Under Idaho law, the legally cognizable sentence in a criminal case is the oral pronouncement in the presence of the defendant. State v. Wallace, 116 Idaho 930, 932, 782 P.2d 53, 55 (Ct.App. 1989). The legal sentence consists of the words pronounced in open court by the judge, not the words appearing in the written order of commitment. Id.; State v. Dreier, 139 Idaho 246, 254, 76 P.3d 990, 998 (Ct.App. 2003). Therefore, when there is a disparity between the sentence imposed in open court and that expressed in the written judgment of conviction, it is the orally pronounced sentence that is effective. Dreier, 139 Idaho at 254, 76 P.3d at 998; State v. Watts, 131 Idaho 782, 786, 963 P.2d 1219, 1223 (Ct.App. 1998).
The Commission on Pardons and Parole is vested with the discretion to grant or deny parole at any time after the completion of the determinate portion of a defendant's sentence. I.C. § 20-223(c); State v. Huffman, 144 Idaho 201, 203, 159 P.3d 838, 840 (2007). Because the commission is vested with the ultimate authority to grant or deny parole, the district court's recommendation that Barclay not be released until he has completed the therapeutic community is merely that, a recommendation. The commission may choose to follow the district court's recommendation or it may not.
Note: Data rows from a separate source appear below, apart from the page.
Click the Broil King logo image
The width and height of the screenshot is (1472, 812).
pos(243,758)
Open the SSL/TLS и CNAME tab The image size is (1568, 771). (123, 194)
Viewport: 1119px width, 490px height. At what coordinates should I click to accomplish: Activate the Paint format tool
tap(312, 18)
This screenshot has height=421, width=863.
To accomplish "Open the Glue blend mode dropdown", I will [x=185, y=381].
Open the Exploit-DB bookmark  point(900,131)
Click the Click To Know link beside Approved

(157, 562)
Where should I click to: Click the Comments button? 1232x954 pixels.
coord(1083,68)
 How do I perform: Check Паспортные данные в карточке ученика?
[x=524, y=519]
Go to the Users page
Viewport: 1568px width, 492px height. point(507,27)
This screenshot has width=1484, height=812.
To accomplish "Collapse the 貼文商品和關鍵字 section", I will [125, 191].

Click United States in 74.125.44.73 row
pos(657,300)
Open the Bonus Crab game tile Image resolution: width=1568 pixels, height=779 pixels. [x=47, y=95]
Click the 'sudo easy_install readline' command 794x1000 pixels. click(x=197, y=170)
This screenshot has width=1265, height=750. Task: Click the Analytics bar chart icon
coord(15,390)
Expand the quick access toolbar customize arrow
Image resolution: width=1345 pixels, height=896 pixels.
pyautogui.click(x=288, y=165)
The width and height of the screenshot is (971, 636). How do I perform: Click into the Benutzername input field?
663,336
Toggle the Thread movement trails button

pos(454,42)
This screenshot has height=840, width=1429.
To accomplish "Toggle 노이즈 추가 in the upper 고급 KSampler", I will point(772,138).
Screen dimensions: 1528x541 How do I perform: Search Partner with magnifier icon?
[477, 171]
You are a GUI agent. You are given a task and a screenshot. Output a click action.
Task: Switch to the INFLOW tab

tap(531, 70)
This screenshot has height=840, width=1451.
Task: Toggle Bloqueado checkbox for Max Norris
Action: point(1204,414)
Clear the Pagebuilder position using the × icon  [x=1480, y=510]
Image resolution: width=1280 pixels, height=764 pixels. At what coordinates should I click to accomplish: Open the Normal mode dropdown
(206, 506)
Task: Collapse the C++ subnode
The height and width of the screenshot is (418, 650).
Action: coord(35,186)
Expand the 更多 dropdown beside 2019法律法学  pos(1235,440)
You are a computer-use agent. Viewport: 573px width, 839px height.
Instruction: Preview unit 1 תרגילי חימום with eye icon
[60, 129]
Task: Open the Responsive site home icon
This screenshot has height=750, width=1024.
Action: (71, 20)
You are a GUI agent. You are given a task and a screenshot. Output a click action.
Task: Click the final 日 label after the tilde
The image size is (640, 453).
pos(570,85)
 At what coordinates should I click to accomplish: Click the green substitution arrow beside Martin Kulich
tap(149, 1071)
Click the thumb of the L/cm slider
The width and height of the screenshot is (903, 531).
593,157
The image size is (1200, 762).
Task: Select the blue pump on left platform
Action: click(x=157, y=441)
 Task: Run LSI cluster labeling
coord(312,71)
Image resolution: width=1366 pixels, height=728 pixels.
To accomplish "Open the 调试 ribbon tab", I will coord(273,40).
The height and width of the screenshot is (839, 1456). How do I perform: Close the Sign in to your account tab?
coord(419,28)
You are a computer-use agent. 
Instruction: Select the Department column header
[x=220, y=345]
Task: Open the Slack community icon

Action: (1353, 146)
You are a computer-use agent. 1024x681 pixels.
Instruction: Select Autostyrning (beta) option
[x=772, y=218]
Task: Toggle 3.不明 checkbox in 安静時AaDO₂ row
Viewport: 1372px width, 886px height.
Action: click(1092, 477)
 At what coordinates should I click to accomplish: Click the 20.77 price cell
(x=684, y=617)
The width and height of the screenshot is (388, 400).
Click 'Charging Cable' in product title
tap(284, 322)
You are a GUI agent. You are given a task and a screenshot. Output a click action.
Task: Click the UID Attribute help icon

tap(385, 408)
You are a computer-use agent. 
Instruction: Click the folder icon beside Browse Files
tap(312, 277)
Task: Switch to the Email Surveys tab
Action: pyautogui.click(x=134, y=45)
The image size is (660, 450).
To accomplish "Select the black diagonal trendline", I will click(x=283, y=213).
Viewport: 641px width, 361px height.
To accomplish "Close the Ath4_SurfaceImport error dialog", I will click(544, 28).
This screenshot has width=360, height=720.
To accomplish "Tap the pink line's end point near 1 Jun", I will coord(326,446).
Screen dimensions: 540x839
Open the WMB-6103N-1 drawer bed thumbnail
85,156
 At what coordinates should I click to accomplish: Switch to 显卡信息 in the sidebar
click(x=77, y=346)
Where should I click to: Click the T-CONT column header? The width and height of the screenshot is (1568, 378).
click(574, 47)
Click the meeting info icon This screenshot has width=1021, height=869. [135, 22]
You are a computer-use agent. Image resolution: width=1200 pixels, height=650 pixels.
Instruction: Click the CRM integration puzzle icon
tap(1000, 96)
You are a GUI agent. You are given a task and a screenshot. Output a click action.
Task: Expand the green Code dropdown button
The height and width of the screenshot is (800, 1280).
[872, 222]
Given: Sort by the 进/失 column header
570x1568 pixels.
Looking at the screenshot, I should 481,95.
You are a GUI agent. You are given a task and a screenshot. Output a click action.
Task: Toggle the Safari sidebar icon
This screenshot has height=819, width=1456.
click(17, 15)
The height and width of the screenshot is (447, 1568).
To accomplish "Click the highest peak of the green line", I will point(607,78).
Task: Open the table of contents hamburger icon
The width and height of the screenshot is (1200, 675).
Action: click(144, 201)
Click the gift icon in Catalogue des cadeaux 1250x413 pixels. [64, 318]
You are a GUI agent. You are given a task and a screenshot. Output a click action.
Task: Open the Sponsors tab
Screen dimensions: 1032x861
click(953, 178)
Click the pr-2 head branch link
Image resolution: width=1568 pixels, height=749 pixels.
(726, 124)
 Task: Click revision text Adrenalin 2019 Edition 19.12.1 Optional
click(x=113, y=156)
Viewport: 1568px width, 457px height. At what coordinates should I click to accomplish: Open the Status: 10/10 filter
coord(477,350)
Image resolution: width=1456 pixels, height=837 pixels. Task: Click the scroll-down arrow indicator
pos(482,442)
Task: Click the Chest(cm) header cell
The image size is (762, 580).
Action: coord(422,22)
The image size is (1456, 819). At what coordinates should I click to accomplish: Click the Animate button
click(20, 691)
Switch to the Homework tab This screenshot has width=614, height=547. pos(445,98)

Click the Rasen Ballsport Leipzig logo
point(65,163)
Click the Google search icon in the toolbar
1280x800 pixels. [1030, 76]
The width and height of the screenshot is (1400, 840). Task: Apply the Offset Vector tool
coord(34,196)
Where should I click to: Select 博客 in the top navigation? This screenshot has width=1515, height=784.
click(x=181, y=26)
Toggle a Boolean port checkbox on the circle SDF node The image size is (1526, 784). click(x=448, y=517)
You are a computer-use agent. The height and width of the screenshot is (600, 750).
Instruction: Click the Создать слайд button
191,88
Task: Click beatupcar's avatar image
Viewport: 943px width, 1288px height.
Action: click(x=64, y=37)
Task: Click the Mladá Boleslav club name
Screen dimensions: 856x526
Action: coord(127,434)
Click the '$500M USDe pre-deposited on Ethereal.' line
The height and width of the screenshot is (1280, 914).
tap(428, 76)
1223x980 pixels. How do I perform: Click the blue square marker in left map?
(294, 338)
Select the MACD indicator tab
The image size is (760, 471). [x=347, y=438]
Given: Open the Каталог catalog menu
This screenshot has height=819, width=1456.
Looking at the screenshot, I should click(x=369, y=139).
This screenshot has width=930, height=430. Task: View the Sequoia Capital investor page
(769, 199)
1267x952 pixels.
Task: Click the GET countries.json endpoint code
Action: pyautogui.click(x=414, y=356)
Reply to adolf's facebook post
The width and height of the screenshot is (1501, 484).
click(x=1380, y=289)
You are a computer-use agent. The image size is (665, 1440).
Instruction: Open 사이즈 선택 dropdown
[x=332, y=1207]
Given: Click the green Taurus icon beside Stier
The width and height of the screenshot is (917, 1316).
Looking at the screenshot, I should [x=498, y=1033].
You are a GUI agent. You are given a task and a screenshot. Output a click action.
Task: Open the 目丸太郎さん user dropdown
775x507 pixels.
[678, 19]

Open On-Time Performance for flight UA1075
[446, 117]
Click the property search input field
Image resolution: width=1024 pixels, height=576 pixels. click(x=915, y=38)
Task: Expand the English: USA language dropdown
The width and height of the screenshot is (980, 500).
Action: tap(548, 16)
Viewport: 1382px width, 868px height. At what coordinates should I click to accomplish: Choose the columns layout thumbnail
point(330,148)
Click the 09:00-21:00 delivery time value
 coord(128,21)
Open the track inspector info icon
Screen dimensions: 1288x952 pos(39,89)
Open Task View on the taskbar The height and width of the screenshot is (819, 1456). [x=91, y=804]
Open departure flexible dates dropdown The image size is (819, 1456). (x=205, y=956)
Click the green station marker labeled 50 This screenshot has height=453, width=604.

However, because the ultimate decision rests with the commission, we conclude the district court's recommendation is not part of Barclay's sentence.
IV. CONCLUSION
The district court lacked the statutory authority to order a second period of retained jurisdiction without an intervening period of probation. The district court did not abuse its discretion in sentencing Barclay to a unified term of four years, with a minimum period of confinement of two years, for possession of a controlled substance. A recommendation to the commission regarding Barclay's parole eligibility is not part of Barclay's sentence. Therefore, the order relinquishing jurisdiction and Barclay's sentence are affirmed.
Judge LANSING, and Judge Pro Tem WALTERS, CONCUR.